Konflik lingkungan ini berawal dari pembuangan limbah cair beberapa perusahaan di wilayah industri Tugu Kota Semarang ke Kali Tapak. Kasus ini menarik perhatian dan diliput secara luas berbagai media massa karena masyarakat Dukuh Tapak dengan LSM (Lembaga Swadaya Masyarakat) pendamping mengadukan kasus pencemaran ke LBH (Lembaga Bantuan Hukum), kemudian

pihak LBH melanjutkan kasus pencemaran ini ke Menteri Perindustrian dan Menteri Negara Lingkungan Hidup.

Upaya perundingan dan butir-butir kesepakatan cukup optimal, namun dari pemantauan berbagai pihak ditemukan adanya beberapa kesepakatan yang tidak ditindaklanjuti oleh pihak industri. Beberapa catatan hasil pemantauan menyebutkan bahwa dari 14 (empat belas) butir kesepakatan, pihak industri hanya menindaklanjuti pemberian ganti rugi, pembinaan dan penyuluhan kepada masyarakat.
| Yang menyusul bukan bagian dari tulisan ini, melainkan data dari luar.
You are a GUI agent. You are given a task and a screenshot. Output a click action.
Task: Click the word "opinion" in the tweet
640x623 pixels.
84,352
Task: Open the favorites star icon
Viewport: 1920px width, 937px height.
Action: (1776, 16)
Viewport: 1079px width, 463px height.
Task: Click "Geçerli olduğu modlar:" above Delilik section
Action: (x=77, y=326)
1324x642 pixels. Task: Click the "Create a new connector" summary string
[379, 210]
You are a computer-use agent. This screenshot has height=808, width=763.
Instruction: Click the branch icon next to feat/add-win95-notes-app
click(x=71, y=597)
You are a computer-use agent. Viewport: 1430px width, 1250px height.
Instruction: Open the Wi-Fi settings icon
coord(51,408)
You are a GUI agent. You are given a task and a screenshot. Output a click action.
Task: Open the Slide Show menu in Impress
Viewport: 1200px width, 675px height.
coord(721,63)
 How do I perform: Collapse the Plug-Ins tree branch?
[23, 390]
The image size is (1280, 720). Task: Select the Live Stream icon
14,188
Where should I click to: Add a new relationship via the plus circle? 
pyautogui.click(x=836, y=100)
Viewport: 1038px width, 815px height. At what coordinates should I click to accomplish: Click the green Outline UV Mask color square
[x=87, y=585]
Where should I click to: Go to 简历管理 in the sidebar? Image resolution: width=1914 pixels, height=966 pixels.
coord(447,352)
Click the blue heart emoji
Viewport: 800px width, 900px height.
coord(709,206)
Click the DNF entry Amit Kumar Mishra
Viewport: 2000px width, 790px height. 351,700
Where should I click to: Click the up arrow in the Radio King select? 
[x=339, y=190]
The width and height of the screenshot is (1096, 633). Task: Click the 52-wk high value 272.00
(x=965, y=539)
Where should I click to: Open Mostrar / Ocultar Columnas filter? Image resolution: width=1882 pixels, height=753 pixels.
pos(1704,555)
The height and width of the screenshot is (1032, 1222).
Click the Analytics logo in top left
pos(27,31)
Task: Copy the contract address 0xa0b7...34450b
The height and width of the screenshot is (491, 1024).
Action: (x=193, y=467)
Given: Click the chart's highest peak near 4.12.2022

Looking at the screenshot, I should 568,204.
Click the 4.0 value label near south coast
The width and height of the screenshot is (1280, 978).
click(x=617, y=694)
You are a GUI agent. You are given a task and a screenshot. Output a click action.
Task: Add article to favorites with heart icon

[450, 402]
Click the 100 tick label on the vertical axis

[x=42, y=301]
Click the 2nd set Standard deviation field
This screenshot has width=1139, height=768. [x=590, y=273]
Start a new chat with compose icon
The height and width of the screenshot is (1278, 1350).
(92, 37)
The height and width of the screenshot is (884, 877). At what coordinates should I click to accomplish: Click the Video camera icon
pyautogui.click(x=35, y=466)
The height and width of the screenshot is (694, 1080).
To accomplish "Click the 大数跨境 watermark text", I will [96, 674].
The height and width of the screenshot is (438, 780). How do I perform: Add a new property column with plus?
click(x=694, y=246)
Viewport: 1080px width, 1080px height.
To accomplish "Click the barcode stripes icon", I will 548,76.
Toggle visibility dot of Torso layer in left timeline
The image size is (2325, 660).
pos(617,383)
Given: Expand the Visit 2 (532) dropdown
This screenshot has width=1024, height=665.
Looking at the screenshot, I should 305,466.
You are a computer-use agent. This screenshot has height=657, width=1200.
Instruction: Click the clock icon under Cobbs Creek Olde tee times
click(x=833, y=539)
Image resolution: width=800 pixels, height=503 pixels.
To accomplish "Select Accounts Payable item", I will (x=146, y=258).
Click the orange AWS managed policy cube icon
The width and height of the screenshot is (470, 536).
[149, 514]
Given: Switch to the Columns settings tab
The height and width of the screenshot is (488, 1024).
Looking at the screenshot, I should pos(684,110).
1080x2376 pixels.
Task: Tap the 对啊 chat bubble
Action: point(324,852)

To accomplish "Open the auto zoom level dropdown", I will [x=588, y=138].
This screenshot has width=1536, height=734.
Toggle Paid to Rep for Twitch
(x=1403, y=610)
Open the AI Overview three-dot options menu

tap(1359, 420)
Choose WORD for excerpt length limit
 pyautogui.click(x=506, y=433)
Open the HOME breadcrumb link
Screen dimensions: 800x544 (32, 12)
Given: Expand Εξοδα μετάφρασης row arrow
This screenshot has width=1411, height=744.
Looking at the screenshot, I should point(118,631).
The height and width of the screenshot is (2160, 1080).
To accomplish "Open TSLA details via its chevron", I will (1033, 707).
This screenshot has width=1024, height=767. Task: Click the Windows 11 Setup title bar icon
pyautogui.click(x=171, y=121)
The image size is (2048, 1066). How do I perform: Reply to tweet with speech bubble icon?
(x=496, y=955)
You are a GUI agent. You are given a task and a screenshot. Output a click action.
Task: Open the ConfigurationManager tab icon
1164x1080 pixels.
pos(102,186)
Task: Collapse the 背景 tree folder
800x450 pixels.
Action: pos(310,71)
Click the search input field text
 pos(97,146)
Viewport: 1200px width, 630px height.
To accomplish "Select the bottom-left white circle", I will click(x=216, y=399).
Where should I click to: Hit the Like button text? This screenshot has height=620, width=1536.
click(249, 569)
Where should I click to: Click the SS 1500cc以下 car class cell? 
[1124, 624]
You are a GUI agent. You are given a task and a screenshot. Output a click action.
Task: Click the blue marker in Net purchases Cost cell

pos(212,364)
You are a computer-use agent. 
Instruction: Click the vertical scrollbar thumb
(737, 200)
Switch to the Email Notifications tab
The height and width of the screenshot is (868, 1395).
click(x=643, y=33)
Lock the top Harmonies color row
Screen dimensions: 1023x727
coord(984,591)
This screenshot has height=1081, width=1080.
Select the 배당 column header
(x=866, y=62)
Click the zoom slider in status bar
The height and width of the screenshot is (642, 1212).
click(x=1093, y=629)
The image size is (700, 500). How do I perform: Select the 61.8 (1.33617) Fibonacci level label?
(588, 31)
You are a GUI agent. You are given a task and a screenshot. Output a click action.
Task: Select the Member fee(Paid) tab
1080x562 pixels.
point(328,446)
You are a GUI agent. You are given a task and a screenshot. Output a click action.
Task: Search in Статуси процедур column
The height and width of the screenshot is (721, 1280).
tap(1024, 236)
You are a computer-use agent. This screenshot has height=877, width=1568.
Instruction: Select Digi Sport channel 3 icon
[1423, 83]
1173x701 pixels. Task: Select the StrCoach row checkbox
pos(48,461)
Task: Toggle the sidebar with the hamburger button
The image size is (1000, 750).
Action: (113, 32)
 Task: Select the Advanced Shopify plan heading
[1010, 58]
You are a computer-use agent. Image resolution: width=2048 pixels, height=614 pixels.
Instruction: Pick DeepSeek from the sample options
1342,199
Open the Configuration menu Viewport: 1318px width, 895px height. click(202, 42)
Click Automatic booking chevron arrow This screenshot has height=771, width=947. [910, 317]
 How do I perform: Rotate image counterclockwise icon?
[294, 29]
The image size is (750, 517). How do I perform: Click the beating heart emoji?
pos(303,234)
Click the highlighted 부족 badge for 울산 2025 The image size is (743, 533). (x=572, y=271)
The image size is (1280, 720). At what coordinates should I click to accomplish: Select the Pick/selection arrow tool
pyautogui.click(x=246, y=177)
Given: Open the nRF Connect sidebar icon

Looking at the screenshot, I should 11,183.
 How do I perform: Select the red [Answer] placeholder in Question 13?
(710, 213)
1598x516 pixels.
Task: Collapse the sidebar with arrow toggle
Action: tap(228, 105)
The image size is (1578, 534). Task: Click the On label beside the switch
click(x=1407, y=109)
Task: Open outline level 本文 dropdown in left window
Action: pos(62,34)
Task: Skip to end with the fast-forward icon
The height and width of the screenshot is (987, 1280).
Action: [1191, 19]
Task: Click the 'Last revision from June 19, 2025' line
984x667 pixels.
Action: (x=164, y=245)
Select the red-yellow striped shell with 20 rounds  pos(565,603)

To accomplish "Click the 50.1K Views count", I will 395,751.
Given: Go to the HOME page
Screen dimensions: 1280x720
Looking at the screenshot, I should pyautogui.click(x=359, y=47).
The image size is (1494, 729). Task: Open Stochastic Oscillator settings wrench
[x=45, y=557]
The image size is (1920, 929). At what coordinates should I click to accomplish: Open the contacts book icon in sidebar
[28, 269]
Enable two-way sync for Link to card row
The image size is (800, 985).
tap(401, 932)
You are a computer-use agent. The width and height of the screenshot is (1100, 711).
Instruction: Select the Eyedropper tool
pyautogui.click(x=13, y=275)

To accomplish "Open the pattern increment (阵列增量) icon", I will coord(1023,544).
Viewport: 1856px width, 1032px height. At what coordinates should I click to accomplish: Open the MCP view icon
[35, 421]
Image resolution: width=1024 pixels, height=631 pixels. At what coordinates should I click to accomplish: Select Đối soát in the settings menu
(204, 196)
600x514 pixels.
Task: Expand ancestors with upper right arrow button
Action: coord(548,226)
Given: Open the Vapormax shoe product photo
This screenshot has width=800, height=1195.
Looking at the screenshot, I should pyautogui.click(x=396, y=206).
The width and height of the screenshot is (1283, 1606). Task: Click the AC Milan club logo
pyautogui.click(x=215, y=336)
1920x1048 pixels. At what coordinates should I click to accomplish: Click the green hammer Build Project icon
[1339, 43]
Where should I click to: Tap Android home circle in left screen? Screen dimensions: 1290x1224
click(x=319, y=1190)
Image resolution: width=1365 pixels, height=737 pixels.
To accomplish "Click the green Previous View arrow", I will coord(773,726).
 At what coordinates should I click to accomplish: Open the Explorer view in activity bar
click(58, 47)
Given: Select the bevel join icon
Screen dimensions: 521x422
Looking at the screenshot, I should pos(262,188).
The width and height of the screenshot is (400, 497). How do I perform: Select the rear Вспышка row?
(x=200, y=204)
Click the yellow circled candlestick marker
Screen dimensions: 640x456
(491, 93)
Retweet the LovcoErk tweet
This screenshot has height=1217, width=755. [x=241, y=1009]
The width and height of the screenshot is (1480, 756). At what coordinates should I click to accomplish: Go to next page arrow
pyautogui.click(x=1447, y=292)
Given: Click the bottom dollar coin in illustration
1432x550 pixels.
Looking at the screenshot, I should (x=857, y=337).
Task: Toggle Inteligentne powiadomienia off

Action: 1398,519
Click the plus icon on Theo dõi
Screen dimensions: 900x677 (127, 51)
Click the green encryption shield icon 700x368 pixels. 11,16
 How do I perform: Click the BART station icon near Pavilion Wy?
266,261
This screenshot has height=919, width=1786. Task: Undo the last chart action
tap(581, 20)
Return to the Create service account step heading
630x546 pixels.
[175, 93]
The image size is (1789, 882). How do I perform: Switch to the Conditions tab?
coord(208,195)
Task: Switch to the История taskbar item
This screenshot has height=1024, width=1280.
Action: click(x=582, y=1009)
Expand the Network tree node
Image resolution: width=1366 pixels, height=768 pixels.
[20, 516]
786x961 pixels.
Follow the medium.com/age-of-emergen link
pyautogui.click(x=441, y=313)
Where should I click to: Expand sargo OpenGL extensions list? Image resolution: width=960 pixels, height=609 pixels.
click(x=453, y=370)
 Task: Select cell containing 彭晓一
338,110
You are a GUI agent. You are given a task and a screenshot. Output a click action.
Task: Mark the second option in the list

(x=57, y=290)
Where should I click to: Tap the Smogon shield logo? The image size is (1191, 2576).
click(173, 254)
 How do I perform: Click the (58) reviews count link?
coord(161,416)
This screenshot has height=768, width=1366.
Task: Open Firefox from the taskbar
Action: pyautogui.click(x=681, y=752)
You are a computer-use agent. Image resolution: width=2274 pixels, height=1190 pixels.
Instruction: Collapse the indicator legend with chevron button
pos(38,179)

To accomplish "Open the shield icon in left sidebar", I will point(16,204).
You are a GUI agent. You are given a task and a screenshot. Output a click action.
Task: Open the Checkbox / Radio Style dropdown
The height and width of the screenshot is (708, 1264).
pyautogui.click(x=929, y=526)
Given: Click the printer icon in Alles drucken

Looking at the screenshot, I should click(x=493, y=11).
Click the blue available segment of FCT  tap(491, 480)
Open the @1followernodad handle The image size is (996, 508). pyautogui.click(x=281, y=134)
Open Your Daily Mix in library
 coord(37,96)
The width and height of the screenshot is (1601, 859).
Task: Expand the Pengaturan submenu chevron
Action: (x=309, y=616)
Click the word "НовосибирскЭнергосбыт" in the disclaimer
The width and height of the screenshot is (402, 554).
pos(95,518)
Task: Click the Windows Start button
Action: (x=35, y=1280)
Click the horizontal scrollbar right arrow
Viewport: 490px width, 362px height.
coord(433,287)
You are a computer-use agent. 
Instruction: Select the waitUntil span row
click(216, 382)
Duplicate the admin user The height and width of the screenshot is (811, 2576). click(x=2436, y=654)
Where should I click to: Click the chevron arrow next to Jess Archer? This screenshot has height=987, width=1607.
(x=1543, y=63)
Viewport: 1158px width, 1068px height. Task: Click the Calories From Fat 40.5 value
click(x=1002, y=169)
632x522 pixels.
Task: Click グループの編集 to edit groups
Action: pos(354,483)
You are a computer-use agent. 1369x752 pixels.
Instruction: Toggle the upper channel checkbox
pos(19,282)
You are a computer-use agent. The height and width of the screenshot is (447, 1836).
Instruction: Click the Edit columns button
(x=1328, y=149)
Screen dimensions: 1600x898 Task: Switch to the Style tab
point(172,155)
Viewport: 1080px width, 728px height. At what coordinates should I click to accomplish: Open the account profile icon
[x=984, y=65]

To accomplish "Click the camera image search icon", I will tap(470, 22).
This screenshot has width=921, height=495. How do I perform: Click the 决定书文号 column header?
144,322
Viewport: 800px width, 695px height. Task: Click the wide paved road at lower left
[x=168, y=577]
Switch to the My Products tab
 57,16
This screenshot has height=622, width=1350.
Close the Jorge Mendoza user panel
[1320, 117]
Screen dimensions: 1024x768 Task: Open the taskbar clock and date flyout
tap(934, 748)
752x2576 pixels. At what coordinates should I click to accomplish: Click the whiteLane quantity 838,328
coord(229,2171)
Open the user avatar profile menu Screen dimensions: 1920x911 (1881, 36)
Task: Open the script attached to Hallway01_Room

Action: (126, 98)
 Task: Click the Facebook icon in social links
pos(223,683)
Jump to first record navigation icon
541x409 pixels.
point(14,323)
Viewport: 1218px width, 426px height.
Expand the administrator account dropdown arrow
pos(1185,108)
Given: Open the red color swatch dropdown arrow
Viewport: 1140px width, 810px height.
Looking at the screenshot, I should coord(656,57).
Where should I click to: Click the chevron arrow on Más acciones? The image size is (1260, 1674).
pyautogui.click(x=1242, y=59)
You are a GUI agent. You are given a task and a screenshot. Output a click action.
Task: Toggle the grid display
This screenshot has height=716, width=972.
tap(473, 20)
Penyelesaian ketiga kasus konflik lingkungan yang disebutkan di atas, hanya sebatas perundingan atau musyawarah yang menghasilkan beberapa butir kesepakatan tetapi tindak lanjut kesepakatan tidak sepenuhnya dilaksanakan. Oleh karena itu, langkah perundingan sebagai upaya penanganan konflik lingkungan perlu didukung oleh unsur eksternal berupa “tekanan” yang merupakan bentuk “power

untuk mengawasi pelaksanaan kesepakatan itu sendiri.